Problem to solve:
Nothing in the records may be left out; restate them word for word.

Supplied records:
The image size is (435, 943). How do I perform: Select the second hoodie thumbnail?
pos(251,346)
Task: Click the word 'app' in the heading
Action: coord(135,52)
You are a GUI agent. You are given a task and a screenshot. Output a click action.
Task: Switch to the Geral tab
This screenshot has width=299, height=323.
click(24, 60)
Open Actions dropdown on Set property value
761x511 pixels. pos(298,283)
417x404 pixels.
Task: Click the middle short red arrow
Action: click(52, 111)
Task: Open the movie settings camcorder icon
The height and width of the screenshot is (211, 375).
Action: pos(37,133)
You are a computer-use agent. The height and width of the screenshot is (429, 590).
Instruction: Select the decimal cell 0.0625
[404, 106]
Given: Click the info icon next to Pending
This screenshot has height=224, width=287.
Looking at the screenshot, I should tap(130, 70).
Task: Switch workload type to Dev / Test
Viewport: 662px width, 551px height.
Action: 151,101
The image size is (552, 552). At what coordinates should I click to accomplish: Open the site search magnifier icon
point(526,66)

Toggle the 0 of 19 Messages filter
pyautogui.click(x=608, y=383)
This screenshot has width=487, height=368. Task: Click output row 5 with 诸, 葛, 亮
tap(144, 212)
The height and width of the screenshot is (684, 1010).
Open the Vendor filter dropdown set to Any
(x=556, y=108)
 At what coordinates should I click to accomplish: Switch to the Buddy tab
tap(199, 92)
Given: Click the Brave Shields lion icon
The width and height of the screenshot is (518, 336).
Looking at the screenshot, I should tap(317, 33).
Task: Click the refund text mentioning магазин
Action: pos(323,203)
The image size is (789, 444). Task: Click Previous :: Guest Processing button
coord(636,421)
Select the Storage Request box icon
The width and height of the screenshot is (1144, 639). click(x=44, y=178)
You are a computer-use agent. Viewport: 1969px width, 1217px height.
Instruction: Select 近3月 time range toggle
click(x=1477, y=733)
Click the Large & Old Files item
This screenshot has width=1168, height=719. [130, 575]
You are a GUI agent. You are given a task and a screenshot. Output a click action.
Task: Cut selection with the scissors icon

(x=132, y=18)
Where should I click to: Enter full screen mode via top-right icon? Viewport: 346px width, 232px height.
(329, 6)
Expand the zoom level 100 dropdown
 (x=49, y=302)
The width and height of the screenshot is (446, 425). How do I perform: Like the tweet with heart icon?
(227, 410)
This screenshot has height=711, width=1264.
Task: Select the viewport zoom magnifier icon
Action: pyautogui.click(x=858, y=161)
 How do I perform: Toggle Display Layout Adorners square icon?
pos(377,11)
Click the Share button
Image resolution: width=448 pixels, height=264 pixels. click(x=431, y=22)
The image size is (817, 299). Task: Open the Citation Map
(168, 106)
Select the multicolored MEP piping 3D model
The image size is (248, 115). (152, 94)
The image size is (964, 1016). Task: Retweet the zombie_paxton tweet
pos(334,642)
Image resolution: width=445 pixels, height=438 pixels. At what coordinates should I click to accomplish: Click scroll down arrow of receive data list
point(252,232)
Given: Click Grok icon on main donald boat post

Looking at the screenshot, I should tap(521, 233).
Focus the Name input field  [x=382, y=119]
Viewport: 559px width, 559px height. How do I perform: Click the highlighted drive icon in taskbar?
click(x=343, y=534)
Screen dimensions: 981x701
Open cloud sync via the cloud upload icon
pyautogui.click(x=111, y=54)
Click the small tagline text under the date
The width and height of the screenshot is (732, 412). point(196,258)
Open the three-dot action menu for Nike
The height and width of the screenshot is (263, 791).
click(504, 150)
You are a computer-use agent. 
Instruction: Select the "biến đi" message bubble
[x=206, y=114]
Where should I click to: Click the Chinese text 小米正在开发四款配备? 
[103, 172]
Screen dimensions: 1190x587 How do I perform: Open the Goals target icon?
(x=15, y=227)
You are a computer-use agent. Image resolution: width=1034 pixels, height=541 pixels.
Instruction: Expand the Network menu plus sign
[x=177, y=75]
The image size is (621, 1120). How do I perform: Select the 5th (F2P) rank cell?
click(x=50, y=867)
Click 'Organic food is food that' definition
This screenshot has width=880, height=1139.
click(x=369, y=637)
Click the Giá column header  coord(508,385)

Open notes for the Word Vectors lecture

Solution to the problem:
The image size is (435, 943). How do I perform: Select the second hoodie thumbnail?
pos(251,346)
Task: Click the word 'app' in the heading
Action: coord(135,52)
You are a GUI agent. You are given a task and a screenshot. Output a click action.
Task: Switch to the Geral tab
This screenshot has width=299, height=323.
click(24, 60)
Open Actions dropdown on Set property value
761x511 pixels. pos(298,283)
417x404 pixels.
Task: Click the middle short red arrow
Action: click(52, 111)
Task: Open the movie settings camcorder icon
The height and width of the screenshot is (211, 375).
Action: pos(37,133)
You are a computer-use agent. The height and width of the screenshot is (429, 590).
Instruction: Select the decimal cell 0.0625
[404, 106]
Given: Click the info icon next to Pending
This screenshot has height=224, width=287.
Looking at the screenshot, I should tap(130, 70).
Task: Switch workload type to Dev / Test
Viewport: 662px width, 551px height.
Action: 151,101
The image size is (552, 552). At what coordinates should I click to accomplish: Open the site search magnifier icon
point(526,66)

Toggle the 0 of 19 Messages filter
pyautogui.click(x=608, y=383)
This screenshot has width=487, height=368. Task: Click output row 5 with 诸, 葛, 亮
tap(144, 212)
The height and width of the screenshot is (684, 1010).
Open the Vendor filter dropdown set to Any
(x=556, y=108)
 At what coordinates should I click to accomplish: Switch to the Buddy tab
tap(199, 92)
Given: Click the Brave Shields lion icon
The width and height of the screenshot is (518, 336).
Looking at the screenshot, I should tap(317, 33).
Task: Click the refund text mentioning магазин
Action: pos(323,203)
The image size is (789, 444). Task: Click Previous :: Guest Processing button
coord(636,421)
Select the Storage Request box icon
The width and height of the screenshot is (1144, 639). click(x=44, y=178)
You are a computer-use agent. Viewport: 1969px width, 1217px height.
Instruction: Select 近3月 time range toggle
click(x=1477, y=733)
Click the Large & Old Files item
This screenshot has width=1168, height=719. [130, 575]
You are a GUI agent. You are given a task and a screenshot. Output a click action.
Task: Cut selection with the scissors icon

(x=132, y=18)
Where should I click to: Enter full screen mode via top-right icon? Viewport: 346px width, 232px height.
(329, 6)
Expand the zoom level 100 dropdown
 (x=49, y=302)
The width and height of the screenshot is (446, 425). How do I perform: Like the tweet with heart icon?
(227, 410)
This screenshot has height=711, width=1264.
Task: Select the viewport zoom magnifier icon
Action: pyautogui.click(x=858, y=161)
 How do I perform: Toggle Display Layout Adorners square icon?
pos(377,11)
Click the Share button
Image resolution: width=448 pixels, height=264 pixels. click(x=431, y=22)
The image size is (817, 299). Task: Open the Citation Map
(168, 106)
Select the multicolored MEP piping 3D model
The image size is (248, 115). (152, 94)
The image size is (964, 1016). Task: Retweet the zombie_paxton tweet
pos(334,642)
Image resolution: width=445 pixels, height=438 pixels. At what coordinates should I click to accomplish: Click scroll down arrow of receive data list
point(252,232)
Given: Click Grok icon on main donald boat post

Looking at the screenshot, I should tap(521, 233).
Focus the Name input field  [x=382, y=119]
Viewport: 559px width, 559px height. How do I perform: Click the highlighted drive icon in taskbar?
click(x=343, y=534)
Screen dimensions: 981x701
Open cloud sync via the cloud upload icon
pyautogui.click(x=111, y=54)
Click the small tagline text under the date
The width and height of the screenshot is (732, 412). point(196,258)
Open the three-dot action menu for Nike
The height and width of the screenshot is (263, 791).
click(504, 150)
You are a computer-use agent. 
Instruction: Select the "biến đi" message bubble
[x=206, y=114]
Where should I click to: Click the Chinese text 小米正在开发四款配备? 
[103, 172]
Screen dimensions: 1190x587 How do I perform: Open the Goals target icon?
(x=15, y=227)
You are a computer-use agent. Image resolution: width=1034 pixels, height=541 pixels.
Instruction: Expand the Network menu plus sign
[x=177, y=75]
The image size is (621, 1120). How do I perform: Select the 5th (F2P) rank cell?
click(x=50, y=867)
Click 'Organic food is food that' definition
This screenshot has width=880, height=1139.
click(x=369, y=637)
Click the Giá column header  coord(508,385)

Open notes for the Word Vectors lecture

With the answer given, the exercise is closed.